Sykes Assistance Services, the Canadian division of Sykes Enterprises, provides white label roadside assistance for approximately 60 percent of all cars sold in Canada. "When you buy a new car, it comes with a comprehensive roadside program for the life of the new car warranty... and that's serviced by us," explains company director of client relations Drew Lidkea.
Lidkea says the idea of developing a customer-facing BlackBerry app came to him during a recent winter when the entire country was buried in snow. "As you can well imagine, our call volumes in the contact center were going through the roof, so I was trying to think of alternative ways for customers to get through to us to request service if they don't want to have to wait on the phone," he says.
And while some of the company's clients were in the process of developing vehicle telematics solutions to automate dispatching from the vehicle itself, Lidkea says it was a natural progression to look at doing something similar for smartphones. "We know that a large scale of the demographics that we service are all smartphone (if not all BlackBerry) users," he says.
At the time, Lidkea says, he was already in the process of building a web site that would allow customers to request assistance online -- so it seemed most logical simply to look for a way to mobilize that solution. He started, he says, by putting out an RFP seeking Java programmers to build an app. "Java programmers are not an inexpensive bunch, to say the least, so the pricing came back as pretty significant," he says.
While that wasn't necessarily a deal breaker, Lidkea says he happened to come across an announcement that Kryos Systems was adding GPS support to their offering. "It fit the bill for exactly what I was looking for -- we can use their Velocity platform, which takes our existing web application and, with minor tweaking and zero Java programming, ports it onto the app itself," he says.
The simplicity of Kryos' offering, Lidkea says, was a key selling point. "I was able to utilize our existing back end infrastructure and our back end web services that we had already built, so I didn't have to do any extra database programming or anything like that... and it was a fairly low cost solution relative to hiring programmers or outsourcing a full standalone app," he says.
Lidkea says another strength was the fact that Velocity works with all BlackBerry devices, and all versions of the operating system going back to 4.2. "It reads which device it is and which OS it is, and does the translation for us," he says. "I don't have to write 16 different apps, and then maintain 16 different apps... and that's a huge advantage."
Once a user has registered the manufacturer-branded app, the functionality is straightforward -- the user simply opens the app, then selects the type of service required. "We turn on their GPS in the background as soon as they turn the app on... and we collect where they are, what they need, who they are, and validate all of that -- and then it goes into our contact center," Lidkea says.

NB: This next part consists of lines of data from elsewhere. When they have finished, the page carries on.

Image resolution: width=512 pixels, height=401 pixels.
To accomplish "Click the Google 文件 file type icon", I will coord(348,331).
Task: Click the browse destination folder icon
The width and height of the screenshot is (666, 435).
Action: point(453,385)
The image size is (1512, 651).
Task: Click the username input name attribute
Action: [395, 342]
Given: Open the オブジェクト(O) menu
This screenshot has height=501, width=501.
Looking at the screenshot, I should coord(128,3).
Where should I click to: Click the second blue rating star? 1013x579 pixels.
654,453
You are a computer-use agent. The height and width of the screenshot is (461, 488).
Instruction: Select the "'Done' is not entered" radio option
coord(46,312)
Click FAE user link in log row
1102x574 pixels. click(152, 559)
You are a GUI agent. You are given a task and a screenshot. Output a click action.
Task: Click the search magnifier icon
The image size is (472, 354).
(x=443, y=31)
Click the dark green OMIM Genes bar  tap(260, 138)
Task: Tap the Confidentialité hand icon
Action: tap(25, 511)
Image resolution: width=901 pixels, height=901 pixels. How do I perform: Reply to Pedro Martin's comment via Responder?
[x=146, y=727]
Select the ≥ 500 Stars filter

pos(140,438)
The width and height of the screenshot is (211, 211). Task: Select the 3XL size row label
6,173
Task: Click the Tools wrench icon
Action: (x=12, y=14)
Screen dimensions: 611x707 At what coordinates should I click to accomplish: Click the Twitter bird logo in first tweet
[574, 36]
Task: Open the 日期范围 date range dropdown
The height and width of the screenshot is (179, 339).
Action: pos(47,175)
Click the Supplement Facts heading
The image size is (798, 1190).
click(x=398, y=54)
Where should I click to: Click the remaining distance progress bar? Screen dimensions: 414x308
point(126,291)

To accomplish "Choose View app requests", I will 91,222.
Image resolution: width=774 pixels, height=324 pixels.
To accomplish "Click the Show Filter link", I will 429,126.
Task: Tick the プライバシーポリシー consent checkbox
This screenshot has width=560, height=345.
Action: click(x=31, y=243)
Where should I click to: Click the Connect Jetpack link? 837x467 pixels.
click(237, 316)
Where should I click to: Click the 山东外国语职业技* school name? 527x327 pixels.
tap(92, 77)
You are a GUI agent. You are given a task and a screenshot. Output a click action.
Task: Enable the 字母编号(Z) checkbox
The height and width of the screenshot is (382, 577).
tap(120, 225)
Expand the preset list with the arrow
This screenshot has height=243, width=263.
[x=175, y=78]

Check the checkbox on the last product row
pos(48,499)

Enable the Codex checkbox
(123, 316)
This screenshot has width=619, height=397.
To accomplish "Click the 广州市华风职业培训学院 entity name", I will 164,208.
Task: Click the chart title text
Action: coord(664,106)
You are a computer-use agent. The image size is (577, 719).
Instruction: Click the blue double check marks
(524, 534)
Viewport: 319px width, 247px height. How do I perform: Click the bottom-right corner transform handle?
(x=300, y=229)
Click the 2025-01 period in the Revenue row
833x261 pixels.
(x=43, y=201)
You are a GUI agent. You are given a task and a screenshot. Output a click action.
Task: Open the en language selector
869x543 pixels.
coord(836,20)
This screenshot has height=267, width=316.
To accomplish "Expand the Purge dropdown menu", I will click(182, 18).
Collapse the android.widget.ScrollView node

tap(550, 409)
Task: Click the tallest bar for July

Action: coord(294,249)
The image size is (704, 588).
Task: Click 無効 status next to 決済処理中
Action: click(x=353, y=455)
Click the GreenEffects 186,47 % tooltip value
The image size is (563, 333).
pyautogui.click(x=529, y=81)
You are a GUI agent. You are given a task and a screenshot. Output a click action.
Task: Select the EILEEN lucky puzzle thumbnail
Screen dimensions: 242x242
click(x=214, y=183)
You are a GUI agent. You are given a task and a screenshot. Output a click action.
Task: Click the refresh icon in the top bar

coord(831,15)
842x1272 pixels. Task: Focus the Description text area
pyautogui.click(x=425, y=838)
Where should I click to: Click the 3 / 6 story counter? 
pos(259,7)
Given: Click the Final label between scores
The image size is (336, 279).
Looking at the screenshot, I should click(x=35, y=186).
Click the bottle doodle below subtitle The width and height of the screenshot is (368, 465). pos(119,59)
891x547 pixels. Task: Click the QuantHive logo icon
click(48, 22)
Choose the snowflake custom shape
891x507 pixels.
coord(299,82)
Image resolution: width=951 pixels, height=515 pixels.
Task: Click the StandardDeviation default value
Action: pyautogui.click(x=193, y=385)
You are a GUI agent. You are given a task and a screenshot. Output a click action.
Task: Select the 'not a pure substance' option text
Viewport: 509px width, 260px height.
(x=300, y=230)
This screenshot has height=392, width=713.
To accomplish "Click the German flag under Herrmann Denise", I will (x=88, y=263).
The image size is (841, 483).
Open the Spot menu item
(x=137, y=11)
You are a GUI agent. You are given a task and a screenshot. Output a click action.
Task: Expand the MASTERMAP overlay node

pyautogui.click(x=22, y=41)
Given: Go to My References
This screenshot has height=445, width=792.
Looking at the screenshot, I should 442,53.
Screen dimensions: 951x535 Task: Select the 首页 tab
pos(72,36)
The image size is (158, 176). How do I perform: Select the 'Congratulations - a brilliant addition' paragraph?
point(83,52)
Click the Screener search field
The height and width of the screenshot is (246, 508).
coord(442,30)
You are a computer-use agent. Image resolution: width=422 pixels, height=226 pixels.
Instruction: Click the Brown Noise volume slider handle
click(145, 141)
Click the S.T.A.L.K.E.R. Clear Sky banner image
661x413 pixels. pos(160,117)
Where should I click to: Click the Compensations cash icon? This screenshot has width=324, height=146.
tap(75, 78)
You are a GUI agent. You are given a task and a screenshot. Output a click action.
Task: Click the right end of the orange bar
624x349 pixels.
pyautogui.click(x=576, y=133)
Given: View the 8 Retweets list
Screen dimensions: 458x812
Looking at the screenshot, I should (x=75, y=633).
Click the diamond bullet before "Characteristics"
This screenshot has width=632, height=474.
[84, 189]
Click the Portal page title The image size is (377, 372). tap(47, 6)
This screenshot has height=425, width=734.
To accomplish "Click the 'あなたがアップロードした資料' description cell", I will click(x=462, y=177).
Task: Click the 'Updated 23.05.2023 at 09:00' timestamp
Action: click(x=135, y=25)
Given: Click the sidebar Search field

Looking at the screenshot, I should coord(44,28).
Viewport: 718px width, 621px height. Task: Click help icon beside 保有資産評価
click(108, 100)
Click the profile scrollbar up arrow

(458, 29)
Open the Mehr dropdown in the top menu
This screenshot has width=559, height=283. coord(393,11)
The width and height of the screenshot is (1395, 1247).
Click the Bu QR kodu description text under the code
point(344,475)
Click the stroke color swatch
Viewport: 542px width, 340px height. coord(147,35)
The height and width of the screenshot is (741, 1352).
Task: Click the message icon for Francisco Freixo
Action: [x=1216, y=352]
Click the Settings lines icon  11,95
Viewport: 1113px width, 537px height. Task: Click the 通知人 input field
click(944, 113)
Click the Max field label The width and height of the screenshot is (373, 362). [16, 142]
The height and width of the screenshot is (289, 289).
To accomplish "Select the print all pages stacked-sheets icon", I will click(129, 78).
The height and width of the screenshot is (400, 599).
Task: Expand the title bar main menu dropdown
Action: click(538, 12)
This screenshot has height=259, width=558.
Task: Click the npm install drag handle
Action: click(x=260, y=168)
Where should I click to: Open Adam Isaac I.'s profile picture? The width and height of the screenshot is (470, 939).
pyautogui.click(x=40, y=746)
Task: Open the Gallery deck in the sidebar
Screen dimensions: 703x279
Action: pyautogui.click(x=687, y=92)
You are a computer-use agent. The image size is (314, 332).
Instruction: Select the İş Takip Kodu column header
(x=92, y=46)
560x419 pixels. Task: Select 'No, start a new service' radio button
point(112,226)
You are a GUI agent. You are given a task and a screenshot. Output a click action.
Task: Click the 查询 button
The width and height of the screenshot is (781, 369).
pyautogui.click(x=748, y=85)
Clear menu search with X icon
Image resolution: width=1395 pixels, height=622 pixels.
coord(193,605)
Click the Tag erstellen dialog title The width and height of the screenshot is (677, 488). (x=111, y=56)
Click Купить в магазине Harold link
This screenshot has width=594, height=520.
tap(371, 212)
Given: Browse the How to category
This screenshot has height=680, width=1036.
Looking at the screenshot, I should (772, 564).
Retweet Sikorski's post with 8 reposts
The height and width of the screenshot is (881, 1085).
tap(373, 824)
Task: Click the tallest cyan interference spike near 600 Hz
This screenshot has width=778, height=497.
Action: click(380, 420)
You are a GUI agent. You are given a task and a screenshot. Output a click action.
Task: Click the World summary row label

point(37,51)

And once that information is received, notifications are forwarded to the customer telling them the ETA of the tow truck or service provider, and linking to a screen in the app that allows the customer to confirm the arrival of the truck.
Ultimately, Lidkea says, using Velocity rather than hiring programmers to build a standalone app probably saved Sykes as much as 50 percent in costs, and certainly sped up the deployment process -- the only thing that slowed down the release, he says, is the fact that it opened up so many options in terms of the functionality of the application itself that several business decisions had to be made.
The company is currently piloting the BlackBerry app internally, with the aim of launching a limited pilot with a single vehicle manufacturer over the summer, then releasing the solution across all brands in late summer or early fall. "For the manufacturers, this is a real new opportunity... a new touchpoint for them with their customers," Lidkea says.